Become the greatest conkerer

conkers on a horse chestnut tree

Have you ever played conkers? The horse chestnut tree, or 'conker tree' is one of the most important and recognisable trees. In latin, they are known as the aesculus hippocastanum.

Did you know that the conker tree is not native to Britain? However, if you take a look around you, you will see that Shugborough has an abundance of conker trees. They are best known for their conker's, which are perfect for dueling. Is there anything better than finding a big shiny conker underneath its spiny shell?


Whats happening to our trees?
In 2002, a tiny little moth began to lay its eggs on the leaves of conker trees in Britain. Its caterpillars, known as leaf miners, burrow between the skin of the top and bottom of the leaves as they feed on its goodness. The damage they do reduces the trees’ ability to harvest sunlight, which it needs to make food for itself. 
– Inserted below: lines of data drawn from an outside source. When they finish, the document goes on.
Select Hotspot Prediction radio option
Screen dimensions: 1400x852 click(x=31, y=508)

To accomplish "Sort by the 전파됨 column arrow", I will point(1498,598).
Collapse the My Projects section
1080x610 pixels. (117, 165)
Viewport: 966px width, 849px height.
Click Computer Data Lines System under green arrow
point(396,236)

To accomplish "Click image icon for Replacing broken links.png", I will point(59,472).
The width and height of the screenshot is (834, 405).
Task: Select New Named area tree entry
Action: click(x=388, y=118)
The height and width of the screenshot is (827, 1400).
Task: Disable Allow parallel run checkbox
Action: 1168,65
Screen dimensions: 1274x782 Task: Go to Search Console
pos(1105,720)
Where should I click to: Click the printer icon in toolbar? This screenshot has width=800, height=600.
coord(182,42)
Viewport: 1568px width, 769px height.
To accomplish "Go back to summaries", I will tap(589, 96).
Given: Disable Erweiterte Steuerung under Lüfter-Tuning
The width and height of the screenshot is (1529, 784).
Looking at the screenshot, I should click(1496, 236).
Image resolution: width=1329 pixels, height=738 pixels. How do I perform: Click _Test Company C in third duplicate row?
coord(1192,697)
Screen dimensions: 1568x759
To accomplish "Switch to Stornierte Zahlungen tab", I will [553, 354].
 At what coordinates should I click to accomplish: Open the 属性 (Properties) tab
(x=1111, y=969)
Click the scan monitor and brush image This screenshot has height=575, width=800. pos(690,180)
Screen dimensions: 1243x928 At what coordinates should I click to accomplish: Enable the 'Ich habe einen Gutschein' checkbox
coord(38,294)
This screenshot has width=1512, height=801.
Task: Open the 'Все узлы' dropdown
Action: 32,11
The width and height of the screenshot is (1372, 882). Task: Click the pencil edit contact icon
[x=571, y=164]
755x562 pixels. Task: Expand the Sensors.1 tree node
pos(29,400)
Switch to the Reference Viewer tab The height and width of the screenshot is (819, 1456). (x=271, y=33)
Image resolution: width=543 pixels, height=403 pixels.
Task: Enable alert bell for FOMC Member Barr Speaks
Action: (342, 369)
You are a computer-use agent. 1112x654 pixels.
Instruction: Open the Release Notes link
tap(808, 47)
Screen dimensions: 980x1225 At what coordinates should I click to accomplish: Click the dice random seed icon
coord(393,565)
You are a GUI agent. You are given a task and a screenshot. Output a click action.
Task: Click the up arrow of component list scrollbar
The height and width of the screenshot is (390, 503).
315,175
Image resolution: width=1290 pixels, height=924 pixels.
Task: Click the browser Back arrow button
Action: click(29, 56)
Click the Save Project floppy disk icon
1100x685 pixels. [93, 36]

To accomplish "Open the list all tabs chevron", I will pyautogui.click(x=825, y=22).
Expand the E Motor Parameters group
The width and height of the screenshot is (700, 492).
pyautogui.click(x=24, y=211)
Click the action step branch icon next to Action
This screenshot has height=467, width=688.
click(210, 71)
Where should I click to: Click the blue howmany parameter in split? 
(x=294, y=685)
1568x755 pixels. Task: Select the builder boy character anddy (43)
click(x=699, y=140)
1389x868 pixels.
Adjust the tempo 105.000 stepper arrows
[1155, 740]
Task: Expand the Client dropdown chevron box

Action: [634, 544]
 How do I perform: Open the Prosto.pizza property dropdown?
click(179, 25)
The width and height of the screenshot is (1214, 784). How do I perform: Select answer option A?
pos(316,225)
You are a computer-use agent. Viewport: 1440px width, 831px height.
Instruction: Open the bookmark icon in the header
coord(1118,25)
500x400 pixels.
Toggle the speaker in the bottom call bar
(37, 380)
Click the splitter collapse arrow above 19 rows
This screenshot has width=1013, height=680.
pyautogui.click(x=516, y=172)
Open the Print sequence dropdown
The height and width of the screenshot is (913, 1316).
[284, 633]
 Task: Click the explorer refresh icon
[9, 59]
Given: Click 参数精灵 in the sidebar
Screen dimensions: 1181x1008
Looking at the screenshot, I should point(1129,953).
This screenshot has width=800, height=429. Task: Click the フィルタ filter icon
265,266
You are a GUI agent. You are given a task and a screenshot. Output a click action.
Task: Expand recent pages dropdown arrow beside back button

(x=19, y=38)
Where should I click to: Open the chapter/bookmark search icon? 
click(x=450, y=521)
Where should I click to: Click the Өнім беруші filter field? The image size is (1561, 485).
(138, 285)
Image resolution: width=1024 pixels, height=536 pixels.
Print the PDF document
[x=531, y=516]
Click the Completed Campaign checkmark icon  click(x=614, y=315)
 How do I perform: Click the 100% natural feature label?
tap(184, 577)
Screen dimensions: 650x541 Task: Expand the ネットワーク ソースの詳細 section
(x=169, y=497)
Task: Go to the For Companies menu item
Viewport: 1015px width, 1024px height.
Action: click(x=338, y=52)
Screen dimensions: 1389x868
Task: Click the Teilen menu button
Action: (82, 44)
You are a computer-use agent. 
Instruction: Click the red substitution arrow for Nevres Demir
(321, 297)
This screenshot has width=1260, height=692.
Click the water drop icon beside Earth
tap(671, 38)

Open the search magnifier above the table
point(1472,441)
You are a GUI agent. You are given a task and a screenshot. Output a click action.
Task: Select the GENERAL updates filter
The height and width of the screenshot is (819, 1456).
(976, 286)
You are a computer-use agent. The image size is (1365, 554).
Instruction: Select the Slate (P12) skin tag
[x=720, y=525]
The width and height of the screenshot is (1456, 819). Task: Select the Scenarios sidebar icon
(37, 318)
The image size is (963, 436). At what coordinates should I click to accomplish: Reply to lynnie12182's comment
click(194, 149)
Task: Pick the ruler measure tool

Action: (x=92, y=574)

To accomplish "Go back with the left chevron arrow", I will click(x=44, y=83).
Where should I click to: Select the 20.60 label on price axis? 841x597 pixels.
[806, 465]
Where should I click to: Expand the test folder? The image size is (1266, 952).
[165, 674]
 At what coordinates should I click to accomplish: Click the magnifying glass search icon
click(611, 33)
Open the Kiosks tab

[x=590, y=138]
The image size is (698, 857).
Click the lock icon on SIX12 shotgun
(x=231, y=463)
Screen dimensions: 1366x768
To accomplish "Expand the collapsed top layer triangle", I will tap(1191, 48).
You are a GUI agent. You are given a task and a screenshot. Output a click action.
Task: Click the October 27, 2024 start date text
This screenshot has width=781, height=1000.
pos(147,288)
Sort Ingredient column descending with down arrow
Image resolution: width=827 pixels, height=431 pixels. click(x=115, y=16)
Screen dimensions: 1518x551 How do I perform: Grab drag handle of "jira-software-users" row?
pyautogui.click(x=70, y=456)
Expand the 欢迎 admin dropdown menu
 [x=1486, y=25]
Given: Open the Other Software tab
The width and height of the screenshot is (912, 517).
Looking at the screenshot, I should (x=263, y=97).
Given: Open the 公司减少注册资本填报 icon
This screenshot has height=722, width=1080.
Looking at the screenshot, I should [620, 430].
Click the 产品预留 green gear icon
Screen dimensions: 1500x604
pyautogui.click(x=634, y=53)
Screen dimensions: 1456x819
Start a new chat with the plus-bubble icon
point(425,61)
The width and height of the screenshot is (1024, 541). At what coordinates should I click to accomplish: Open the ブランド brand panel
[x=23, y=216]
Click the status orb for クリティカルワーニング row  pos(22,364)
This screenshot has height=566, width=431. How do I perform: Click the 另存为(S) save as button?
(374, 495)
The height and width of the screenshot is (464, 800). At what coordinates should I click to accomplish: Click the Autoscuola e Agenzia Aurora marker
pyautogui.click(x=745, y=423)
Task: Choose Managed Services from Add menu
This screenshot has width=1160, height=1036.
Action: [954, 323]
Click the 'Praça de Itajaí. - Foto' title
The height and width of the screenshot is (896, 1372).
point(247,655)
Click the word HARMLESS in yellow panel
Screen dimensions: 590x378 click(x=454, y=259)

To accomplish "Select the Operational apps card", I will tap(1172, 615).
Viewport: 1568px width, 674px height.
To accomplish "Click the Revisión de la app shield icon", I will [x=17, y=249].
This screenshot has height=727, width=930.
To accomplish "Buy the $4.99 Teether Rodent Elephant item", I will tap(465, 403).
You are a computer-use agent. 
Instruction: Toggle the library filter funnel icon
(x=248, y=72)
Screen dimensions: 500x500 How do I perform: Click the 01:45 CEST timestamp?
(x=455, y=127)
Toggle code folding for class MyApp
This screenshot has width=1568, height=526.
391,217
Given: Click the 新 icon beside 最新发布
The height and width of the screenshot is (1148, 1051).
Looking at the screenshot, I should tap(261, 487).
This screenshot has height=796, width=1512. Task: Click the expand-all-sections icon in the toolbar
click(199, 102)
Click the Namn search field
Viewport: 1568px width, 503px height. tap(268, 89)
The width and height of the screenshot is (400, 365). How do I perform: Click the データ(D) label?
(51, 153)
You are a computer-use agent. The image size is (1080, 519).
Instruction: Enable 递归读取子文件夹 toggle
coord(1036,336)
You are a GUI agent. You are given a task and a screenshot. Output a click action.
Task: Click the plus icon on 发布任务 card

As well as this, many of the damaged leaves around the estate have now become infected with horse chestnut leaf blotch fungus. This fungus can make leaves look like autumn has arrived as early as July. 

horse chestnut leaves with leaf blotch fungus

 
What are we doing about it?
At Shugborough we carry out regular safety checks on our trees and we are closely watching the health of our horse chestnuts. While we have removed some which disease made dangerous, there are still plenty of conker trees across the park and the woods.

So don’t miss out on the thrill of conker hunting. Will you be peeling back that spikey shell and revealing the beautiful shiny chestnut that could turn you into the greatest conkerer? Come to Shugborough and find out!